# Description of the task:
Please repeat only the stretch of records running from the first line through the line that contains "You are a computer-use agent. The image".

# Records provided:
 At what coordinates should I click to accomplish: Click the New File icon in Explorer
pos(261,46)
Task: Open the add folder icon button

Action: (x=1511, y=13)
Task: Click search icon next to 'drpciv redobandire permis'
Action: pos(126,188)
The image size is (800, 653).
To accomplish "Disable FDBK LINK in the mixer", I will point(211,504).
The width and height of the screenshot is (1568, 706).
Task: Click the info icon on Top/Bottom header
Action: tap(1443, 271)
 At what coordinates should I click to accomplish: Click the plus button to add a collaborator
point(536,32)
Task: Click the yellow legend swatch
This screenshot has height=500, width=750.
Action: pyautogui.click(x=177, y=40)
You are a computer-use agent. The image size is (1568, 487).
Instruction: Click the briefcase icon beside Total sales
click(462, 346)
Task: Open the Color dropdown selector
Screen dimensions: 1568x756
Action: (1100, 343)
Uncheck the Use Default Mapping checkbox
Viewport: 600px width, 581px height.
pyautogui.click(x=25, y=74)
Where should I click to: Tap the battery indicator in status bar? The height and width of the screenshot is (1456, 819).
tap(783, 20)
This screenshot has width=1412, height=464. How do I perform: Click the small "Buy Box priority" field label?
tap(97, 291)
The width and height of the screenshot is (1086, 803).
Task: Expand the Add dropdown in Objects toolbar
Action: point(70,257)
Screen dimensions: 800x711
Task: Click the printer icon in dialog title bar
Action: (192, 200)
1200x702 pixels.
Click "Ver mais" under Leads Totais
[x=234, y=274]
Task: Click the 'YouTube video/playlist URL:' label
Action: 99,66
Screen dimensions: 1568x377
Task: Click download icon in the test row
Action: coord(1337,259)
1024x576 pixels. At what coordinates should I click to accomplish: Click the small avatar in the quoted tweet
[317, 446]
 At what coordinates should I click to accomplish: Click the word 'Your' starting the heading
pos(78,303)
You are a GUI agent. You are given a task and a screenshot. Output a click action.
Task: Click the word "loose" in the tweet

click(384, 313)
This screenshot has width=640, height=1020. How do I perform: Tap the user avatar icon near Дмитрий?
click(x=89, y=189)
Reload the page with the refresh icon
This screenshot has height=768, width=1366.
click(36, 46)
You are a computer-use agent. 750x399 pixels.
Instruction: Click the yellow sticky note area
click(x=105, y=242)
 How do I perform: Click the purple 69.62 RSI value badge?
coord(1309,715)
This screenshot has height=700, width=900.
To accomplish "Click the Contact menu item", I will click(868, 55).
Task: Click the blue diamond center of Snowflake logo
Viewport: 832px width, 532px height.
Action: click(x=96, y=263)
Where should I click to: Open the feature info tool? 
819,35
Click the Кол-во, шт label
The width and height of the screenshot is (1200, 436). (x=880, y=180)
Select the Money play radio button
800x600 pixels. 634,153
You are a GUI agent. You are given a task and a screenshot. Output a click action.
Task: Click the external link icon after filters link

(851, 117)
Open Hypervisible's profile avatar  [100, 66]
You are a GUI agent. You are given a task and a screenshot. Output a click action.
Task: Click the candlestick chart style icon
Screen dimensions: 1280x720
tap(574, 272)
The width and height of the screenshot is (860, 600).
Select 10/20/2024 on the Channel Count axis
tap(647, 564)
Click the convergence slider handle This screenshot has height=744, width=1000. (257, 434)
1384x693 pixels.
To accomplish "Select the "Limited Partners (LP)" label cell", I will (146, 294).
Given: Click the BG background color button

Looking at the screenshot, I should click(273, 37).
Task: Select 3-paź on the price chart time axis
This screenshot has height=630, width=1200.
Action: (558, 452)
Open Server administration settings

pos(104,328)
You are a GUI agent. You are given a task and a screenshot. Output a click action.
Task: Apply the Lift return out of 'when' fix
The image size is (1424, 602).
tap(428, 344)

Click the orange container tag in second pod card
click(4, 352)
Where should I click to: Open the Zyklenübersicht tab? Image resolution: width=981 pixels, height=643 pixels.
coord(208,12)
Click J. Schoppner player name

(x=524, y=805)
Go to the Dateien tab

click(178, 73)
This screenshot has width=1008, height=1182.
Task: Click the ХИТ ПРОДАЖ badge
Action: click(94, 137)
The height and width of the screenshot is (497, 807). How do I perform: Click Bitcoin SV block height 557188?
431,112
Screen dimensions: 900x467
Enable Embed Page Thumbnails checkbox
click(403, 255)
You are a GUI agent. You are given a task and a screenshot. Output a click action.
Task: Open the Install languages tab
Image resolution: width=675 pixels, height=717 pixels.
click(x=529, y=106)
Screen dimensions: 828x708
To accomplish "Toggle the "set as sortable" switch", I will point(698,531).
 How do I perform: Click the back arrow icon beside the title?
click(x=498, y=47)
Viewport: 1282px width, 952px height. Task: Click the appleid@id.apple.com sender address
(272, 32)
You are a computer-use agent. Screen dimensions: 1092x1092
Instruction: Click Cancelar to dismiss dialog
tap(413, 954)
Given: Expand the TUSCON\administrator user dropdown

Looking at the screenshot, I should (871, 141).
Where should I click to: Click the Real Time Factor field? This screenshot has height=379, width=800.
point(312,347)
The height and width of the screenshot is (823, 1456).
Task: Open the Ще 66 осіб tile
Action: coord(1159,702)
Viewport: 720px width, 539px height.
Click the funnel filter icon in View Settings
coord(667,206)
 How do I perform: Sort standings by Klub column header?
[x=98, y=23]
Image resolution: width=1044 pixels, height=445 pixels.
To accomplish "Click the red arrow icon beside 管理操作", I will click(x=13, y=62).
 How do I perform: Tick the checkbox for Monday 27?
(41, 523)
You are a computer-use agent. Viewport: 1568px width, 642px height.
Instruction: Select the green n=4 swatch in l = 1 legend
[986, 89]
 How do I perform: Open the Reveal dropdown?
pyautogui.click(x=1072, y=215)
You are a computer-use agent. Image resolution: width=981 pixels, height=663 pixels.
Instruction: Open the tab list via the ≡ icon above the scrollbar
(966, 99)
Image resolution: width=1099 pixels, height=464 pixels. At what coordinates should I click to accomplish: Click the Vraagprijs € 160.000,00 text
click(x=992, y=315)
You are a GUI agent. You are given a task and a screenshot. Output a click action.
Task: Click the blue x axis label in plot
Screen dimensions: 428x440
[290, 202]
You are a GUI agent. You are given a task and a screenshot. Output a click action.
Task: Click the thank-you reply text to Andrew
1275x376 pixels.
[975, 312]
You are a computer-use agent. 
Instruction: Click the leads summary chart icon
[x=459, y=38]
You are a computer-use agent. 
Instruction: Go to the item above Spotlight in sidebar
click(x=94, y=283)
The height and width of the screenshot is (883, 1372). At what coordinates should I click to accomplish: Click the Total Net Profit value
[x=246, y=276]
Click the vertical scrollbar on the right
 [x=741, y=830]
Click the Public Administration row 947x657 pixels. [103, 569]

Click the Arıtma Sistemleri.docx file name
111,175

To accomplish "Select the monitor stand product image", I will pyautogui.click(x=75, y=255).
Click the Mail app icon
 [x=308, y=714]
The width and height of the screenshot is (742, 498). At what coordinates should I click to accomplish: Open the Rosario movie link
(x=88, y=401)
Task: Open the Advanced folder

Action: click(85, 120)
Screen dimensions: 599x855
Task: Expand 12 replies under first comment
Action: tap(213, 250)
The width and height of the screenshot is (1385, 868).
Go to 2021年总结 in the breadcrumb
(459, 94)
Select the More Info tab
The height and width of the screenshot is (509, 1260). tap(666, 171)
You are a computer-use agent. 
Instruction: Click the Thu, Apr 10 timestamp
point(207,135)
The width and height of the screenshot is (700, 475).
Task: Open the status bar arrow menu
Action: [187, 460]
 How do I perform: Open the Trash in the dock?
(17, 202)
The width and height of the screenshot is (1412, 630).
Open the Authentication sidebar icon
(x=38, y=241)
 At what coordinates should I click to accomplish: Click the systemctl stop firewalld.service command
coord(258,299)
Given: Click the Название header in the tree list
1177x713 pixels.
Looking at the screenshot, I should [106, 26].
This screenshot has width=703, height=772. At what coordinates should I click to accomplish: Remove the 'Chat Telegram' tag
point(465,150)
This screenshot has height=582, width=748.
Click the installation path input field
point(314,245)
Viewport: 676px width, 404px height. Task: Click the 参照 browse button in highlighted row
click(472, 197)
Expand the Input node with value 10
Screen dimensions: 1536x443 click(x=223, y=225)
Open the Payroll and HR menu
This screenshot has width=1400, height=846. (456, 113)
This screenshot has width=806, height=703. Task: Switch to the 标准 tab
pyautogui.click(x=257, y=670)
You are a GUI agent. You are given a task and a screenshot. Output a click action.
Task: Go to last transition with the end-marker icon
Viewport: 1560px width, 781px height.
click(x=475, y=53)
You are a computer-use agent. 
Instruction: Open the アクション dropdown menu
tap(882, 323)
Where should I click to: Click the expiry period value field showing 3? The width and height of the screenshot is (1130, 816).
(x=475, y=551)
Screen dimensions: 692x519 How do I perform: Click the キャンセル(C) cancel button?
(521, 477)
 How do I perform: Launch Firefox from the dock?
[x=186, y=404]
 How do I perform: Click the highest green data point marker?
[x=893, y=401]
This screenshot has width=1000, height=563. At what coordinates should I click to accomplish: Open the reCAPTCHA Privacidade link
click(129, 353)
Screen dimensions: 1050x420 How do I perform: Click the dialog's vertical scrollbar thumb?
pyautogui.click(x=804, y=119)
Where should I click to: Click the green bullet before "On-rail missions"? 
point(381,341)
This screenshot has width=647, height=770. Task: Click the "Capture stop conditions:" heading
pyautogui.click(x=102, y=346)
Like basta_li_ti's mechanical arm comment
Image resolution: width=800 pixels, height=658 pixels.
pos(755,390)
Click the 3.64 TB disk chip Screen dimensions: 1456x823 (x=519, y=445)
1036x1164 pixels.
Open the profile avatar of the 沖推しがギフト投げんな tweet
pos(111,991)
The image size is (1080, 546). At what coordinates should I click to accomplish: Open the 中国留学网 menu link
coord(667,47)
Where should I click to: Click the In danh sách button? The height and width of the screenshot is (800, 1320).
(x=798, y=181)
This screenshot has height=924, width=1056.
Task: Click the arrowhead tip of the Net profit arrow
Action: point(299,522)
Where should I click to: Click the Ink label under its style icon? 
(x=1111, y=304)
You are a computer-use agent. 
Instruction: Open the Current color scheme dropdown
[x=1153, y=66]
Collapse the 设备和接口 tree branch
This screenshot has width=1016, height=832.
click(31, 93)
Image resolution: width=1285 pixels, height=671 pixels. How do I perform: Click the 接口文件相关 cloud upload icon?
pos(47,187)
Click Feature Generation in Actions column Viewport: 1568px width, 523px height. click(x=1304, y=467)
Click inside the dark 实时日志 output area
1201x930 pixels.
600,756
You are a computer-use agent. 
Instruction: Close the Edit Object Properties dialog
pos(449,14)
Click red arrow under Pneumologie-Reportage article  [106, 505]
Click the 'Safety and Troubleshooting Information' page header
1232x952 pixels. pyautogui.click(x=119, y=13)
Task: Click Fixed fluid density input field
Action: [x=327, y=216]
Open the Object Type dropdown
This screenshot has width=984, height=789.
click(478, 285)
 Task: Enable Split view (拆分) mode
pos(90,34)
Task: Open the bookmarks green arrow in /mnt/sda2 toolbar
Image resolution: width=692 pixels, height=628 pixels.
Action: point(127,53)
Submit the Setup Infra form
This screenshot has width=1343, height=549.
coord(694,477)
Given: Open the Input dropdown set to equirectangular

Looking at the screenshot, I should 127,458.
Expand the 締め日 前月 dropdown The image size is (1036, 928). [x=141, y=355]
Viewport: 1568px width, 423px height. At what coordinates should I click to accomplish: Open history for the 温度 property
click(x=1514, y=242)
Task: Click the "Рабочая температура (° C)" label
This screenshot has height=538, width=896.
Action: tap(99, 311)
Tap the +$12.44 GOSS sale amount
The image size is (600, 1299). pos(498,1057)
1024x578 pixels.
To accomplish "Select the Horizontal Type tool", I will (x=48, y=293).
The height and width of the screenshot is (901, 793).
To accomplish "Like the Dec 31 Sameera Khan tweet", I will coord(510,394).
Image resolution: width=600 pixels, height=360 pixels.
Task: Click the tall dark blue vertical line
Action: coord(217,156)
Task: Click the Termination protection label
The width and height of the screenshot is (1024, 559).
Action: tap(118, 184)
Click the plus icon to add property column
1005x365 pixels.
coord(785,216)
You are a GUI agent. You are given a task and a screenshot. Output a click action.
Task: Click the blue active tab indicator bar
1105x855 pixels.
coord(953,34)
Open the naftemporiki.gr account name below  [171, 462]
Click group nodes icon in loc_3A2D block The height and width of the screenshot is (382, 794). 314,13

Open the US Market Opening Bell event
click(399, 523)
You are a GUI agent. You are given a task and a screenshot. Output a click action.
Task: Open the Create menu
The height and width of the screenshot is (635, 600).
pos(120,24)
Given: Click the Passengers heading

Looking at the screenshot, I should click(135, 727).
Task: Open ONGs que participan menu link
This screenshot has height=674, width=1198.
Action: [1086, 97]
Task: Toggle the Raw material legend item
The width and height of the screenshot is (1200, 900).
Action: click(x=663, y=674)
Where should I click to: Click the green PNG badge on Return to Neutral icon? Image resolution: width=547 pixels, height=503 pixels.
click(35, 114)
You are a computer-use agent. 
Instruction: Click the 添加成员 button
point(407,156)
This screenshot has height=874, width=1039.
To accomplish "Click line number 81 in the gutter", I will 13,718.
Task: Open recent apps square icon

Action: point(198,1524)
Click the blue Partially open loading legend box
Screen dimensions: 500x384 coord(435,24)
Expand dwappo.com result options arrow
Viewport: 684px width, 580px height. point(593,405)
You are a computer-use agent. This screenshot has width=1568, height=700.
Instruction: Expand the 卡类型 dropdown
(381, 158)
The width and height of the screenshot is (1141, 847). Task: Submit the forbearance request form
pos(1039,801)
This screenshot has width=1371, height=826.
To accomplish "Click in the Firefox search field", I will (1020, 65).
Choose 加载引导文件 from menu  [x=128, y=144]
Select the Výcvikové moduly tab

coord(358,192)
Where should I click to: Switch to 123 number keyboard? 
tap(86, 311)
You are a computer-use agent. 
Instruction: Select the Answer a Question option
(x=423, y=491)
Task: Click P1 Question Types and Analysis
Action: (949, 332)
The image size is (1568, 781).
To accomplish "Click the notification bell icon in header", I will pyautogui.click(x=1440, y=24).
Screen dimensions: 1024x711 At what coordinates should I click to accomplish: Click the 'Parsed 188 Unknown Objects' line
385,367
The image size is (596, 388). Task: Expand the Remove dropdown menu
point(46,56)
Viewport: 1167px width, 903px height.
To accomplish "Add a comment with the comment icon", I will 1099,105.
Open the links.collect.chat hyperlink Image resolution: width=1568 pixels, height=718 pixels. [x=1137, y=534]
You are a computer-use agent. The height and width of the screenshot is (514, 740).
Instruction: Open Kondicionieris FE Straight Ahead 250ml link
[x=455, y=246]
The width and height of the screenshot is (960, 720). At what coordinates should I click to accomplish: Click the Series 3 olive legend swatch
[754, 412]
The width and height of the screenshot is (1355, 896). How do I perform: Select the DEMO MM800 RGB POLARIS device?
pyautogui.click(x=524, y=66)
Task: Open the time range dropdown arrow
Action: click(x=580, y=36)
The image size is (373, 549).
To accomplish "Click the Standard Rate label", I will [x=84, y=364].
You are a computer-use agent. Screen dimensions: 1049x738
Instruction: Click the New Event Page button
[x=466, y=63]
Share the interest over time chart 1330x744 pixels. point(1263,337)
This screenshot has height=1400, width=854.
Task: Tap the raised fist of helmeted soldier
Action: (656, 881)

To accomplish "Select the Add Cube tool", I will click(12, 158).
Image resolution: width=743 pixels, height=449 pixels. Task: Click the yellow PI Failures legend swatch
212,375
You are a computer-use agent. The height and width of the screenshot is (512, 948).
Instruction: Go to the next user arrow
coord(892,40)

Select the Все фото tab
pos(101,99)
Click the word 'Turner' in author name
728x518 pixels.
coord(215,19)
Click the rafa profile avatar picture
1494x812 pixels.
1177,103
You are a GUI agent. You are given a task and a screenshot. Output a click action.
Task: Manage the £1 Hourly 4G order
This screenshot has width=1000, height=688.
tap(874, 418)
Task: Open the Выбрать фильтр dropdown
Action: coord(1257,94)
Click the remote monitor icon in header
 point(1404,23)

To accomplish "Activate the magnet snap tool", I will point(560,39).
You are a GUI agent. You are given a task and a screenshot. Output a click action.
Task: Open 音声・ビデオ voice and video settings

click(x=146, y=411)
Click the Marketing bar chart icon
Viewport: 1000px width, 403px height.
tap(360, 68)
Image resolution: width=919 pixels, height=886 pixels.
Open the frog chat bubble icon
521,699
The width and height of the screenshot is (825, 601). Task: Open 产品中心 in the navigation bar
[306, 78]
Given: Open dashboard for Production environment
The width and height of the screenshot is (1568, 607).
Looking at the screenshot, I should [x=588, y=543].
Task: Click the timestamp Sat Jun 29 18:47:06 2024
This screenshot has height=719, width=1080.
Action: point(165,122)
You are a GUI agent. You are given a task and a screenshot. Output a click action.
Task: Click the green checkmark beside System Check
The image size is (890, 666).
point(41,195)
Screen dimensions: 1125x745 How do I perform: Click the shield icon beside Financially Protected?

# Result for this task:
 At what coordinates should I click to accomplish: Click the New File icon in Explorer
pos(261,46)
Task: Open the add folder icon button

Action: (x=1511, y=13)
Task: Click search icon next to 'drpciv redobandire permis'
Action: pos(126,188)
The image size is (800, 653).
To accomplish "Disable FDBK LINK in the mixer", I will point(211,504).
The width and height of the screenshot is (1568, 706).
Task: Click the info icon on Top/Bottom header
Action: tap(1443, 271)
 At what coordinates should I click to accomplish: Click the plus button to add a collaborator
point(536,32)
Task: Click the yellow legend swatch
This screenshot has height=500, width=750.
Action: pyautogui.click(x=177, y=40)
You are a computer-use agent. The image size is (1568, 487).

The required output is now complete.